I switched over to my right, but I could still hear their conversation.

Wes didn’t lean on enormous words. She spoke simply but carefully. She explained things accurately to the nurse, recounting what Heather and I had told her and leading into her first changes. What I didn’t know was that the librarian had taken her to the bathroom in the back of the library and given her a pair of small pants from what sounded like a very odd lost and found area (who loses their clothes in a library?).

I soon heard Wes undressing behind the separator. Medical stuff followed. She checked her pulse. A blood pressure cuff inflated and hissed. A stethoscope was adjusted. A small light clicked on and off. I mostly just heard these things, but I’d been to enough doctors to recognize them innately.

After all that, the nurse let out a long sigh. She asked for certain details again. It sounded like she was skeptical, but it had happened in view of the rest of the class. The separator moved away, and Wes emerged in a different shirt, a simple green one with a “Healthy Living” logo for some event which happened not too long ago. She looked presentable but it was obvious she wasn’t wearing anything else under the shirt.

It was now my turn. I was led behind, examined, and questioned. I reiterated all I’d said before, along with explaining, “I just felt randomly miffed at Wes. He’s well…we kinda sorta dated for a little bit…When I got upset...was just before all of this started happening to him.”
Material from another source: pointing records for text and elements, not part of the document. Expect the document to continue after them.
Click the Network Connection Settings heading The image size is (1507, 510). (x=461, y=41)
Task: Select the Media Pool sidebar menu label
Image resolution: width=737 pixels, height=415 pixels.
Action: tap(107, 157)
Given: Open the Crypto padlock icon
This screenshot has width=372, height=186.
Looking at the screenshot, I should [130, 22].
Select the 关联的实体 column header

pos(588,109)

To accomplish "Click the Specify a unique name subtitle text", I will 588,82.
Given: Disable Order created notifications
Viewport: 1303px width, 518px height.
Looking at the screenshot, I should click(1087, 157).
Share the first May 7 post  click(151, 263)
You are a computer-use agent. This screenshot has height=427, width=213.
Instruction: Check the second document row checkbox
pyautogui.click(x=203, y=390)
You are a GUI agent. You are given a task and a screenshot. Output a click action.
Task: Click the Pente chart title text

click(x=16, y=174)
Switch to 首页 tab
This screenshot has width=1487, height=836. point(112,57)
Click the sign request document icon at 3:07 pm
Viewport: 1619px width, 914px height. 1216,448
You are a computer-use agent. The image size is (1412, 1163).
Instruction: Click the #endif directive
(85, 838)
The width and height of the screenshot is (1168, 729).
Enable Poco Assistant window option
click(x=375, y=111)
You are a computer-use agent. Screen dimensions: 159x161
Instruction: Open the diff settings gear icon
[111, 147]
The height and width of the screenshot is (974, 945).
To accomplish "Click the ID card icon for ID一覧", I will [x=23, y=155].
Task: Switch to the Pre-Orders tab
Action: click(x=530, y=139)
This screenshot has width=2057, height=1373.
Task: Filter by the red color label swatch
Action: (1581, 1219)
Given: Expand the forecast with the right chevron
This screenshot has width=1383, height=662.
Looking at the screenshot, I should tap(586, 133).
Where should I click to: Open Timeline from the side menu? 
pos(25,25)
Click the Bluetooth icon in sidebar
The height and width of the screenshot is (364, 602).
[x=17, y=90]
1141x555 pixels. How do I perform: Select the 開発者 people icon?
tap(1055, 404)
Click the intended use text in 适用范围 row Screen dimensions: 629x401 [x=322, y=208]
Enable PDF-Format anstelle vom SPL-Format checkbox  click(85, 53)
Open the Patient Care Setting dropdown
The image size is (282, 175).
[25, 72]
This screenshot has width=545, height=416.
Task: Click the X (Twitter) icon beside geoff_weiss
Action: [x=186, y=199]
Not entirely accurate, but I felt like it was enough for a nurse. I went through all the medical prodding. I seemed to pass her basic exam. There wasn’t anything weird about me on the surface. The nurse didn’t show any obvious changes I could tell from briefly touching and being around me.

When I was done, I saw Wes had laid down on the cot closest to the door. Mine was pretty close to it but still further than the test distance from the library. As if that mattered now. I leaned towards the far side (which was fine, since that was still the left side).

As the nurse made extensive notes, I looked over at Wes. I really wanted to hug her but that wouldn’t be helping. It was disconcerting to look into the face of someone I knew, to see the kind of expressions they made (especially under stress), and for that face to be one I’d never seen before.